March 1919, Tillie tied the knot with Frank Joseph Kupczyk. They lived at 924 N. Winchester Avenue in Chicago. Tillie had once lived there with a man by the name of "Meyers" who had strangely gone missing. It didn't take long for Tillie to start fortelling his demise. He died April 20, 1921. Neighbors later described that she played festive mustic on her Victrola.
Coroner's report listed his cause of death as bronchial pneumonia, and Tillie collected $675 from his life insuranc policy.
One has to wonder if there was a dearth of women in Little Poland in those years because on July 30, 1921 Tillie married a wealthy man named Joseph Klimek (Joe #4). In a well-rehearsed pattern she had her husband take out a life insurance policy. Then he started feeling sick.

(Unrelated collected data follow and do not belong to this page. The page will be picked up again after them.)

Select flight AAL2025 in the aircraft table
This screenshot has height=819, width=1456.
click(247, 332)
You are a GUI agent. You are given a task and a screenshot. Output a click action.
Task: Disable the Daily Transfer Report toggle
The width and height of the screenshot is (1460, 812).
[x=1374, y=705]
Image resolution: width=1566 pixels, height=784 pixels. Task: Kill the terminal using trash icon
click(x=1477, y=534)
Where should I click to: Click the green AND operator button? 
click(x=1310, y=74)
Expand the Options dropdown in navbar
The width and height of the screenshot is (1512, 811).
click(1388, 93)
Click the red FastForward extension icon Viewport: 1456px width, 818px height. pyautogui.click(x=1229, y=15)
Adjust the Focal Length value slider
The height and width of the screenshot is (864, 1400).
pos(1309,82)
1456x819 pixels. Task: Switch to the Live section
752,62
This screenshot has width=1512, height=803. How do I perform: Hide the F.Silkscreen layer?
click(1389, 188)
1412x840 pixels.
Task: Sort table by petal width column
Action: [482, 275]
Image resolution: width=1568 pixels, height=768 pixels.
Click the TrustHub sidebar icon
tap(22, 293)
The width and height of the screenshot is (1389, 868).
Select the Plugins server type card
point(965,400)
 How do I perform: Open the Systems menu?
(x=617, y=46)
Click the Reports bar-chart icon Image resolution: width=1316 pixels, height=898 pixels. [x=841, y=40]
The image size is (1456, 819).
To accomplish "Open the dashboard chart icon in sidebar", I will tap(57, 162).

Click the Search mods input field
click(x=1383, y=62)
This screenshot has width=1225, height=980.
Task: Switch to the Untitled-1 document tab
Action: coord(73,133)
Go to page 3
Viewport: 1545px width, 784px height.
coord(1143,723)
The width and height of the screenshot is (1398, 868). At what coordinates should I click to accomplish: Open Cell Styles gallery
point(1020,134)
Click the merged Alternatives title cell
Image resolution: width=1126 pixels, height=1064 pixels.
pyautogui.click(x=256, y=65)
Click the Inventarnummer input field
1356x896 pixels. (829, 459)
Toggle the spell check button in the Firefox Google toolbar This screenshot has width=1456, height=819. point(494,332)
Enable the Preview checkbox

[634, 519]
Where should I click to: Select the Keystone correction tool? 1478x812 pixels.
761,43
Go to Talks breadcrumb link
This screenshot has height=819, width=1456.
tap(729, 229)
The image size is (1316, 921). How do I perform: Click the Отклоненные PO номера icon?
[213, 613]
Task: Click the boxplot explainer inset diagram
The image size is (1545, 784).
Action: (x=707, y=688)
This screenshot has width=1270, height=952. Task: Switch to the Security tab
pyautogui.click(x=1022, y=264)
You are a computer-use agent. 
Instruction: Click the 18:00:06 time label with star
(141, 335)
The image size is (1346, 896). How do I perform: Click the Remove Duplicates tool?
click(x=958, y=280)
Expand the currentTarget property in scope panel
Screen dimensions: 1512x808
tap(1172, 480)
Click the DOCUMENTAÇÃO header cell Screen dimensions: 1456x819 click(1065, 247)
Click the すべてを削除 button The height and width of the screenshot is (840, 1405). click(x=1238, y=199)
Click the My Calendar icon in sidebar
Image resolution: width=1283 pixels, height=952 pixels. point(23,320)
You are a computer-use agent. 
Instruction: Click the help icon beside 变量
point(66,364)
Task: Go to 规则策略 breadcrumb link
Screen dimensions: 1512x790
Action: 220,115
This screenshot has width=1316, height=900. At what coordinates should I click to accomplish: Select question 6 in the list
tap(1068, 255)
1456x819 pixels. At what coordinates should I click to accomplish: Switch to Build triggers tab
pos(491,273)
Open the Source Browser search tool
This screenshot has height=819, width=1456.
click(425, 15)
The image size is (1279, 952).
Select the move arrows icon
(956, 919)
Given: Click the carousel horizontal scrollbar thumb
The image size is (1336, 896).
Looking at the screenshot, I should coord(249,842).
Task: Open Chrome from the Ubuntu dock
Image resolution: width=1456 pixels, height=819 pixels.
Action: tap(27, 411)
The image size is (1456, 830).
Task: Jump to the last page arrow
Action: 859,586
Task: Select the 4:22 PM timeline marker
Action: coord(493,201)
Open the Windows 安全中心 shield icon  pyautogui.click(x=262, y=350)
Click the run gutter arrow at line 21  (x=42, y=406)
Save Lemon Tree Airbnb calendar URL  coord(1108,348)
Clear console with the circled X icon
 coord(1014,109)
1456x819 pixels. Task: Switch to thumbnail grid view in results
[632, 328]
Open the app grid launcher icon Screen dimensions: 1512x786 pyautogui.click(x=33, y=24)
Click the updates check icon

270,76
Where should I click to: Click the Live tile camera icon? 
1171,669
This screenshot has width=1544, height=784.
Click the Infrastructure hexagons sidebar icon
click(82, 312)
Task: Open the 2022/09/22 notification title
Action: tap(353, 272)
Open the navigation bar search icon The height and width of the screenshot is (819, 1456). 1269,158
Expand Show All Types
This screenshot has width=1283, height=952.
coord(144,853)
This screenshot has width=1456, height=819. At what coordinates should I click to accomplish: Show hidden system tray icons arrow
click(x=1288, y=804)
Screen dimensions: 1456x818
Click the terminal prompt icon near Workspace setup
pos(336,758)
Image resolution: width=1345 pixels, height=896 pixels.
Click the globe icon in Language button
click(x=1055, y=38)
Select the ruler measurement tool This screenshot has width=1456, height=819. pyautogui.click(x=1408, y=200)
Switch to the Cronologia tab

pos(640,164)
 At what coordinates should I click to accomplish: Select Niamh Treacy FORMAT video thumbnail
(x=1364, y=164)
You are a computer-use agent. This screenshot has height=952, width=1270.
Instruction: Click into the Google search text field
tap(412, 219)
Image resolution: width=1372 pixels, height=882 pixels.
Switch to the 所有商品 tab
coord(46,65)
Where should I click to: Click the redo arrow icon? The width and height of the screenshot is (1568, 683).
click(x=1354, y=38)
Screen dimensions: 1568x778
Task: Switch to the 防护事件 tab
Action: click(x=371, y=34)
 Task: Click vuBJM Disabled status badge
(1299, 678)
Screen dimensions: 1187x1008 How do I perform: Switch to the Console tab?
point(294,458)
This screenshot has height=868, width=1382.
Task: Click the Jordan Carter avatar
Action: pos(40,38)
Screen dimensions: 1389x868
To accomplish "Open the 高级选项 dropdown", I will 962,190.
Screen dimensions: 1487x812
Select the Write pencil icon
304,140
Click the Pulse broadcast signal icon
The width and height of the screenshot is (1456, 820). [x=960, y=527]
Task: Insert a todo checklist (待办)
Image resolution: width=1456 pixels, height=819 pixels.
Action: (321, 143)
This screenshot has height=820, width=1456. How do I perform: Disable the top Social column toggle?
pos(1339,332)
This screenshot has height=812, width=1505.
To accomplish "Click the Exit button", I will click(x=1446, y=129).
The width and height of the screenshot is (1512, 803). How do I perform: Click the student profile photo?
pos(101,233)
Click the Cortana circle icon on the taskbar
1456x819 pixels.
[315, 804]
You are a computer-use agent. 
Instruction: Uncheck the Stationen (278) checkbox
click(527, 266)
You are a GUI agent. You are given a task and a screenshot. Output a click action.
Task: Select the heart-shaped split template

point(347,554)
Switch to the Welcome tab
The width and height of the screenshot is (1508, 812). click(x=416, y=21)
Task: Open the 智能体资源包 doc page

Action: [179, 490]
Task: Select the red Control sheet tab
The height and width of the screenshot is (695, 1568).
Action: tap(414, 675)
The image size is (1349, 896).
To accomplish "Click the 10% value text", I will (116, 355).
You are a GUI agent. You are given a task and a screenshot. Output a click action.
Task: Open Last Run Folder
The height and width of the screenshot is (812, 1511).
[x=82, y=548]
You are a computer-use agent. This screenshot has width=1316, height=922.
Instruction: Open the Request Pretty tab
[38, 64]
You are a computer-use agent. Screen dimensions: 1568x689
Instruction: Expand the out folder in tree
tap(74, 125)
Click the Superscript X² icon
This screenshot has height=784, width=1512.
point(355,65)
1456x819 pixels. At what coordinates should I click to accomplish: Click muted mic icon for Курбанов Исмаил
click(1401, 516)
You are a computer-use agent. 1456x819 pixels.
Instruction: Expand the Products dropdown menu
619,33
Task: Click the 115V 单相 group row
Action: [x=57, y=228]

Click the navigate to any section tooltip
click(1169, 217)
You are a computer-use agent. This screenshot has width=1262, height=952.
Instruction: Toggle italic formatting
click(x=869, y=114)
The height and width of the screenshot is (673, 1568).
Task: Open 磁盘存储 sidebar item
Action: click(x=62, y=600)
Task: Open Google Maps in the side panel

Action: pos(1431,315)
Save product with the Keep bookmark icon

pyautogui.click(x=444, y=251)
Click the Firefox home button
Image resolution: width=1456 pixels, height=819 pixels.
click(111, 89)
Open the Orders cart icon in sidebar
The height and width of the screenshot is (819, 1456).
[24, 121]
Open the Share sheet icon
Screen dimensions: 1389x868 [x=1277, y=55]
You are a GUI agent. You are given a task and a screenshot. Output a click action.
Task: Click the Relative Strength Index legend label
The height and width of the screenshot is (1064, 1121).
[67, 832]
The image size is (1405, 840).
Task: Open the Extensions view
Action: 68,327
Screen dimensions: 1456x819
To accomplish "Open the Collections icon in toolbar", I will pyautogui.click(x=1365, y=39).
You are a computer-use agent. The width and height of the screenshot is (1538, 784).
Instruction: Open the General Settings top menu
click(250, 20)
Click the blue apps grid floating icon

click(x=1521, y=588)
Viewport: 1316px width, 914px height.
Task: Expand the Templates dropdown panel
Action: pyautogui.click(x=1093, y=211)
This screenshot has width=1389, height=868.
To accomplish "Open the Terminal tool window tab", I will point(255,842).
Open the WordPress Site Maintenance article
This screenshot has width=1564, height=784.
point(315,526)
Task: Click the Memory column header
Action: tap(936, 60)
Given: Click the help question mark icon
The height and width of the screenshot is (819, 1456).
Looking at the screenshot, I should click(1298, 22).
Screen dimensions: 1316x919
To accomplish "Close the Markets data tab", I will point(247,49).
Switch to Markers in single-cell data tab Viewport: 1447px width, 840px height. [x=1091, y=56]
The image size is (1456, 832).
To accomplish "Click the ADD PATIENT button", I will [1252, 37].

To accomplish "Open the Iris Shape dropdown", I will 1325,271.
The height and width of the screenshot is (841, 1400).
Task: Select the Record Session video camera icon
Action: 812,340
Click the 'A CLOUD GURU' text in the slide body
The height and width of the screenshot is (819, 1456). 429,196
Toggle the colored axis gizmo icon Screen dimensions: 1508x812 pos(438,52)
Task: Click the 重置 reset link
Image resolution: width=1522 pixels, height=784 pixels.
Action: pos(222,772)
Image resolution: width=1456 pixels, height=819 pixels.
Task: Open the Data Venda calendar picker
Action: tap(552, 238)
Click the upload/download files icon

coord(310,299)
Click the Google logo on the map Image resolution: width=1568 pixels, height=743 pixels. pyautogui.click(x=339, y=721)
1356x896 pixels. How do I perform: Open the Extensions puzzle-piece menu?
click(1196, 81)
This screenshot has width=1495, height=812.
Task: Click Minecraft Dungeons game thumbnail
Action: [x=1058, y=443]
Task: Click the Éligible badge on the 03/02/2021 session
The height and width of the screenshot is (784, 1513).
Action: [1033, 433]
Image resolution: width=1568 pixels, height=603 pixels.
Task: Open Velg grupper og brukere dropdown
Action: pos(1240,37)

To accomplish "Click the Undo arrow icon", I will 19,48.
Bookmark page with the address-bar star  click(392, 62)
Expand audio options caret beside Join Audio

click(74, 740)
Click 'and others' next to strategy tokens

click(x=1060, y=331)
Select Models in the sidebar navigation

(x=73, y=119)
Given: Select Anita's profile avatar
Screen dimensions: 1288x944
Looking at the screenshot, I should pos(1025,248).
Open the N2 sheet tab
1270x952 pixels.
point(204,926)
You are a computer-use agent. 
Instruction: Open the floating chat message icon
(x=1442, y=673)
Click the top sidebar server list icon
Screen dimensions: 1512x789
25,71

Examination by a doctor confirmed he had been poisoned. Gulp, he also remembered when their dog keeled over after eating scraps from the table, and Tillie's soup had a queer taste to it.
Once she ended up going to prison, instead of the gallows there were those that claimed that she ended up there because she had never gone to the beauty parlor.
And because lots of her neighbors swore that she sprinkled "white powder" on cuts of cold meat and fed them to four of her husbands, each of which had a hefty life insurance payoff. The only one that escaped was number 4, who was discovered to be suffering from arsenic poisoning.
Exhumations were made, and arsenic was found in many of the party.
But was Tillie's sentence due to the lack of powder on her nose? Was the fact that she was the first woman in Cook County to get a life sentence without a chance of parole, due to the fact that she was a fat, squat peasant-looking woman, who looked 55 instead of her 45 years of age?
With her dull brown hair, there was no dashing smile that would get her out of her sentence. Even the defense attorneys who understood too well the power of charming women whispered, "She hasn't a chance to beat it."
Tillie ended up in Joliet for the murder of her third husband and possibly her disregard for beauty and guile.
Or perhaps instead it was the perfect disguise for cold-blooded, serial killer who appeared to be a dumpy housewife but in reality did away with husbands and family alike.
Nellie spent a year behind bars with her cousin, who relentlessly tormented her. “Oh, they’re going to hang you today, Nellie!” Tillie whispered in Polish as guards removed her from the cell, causing poor Nellie to scream in terror. In actuality, Nellie’s trial ended in a hung jury followed by an acquittal.
Tillie died in prison on November 20, 1936. She is buried in Bohemian National Cemetery.
In recent years, the prosecution brought out, there have been 28 women acquitted of murder in Cook County.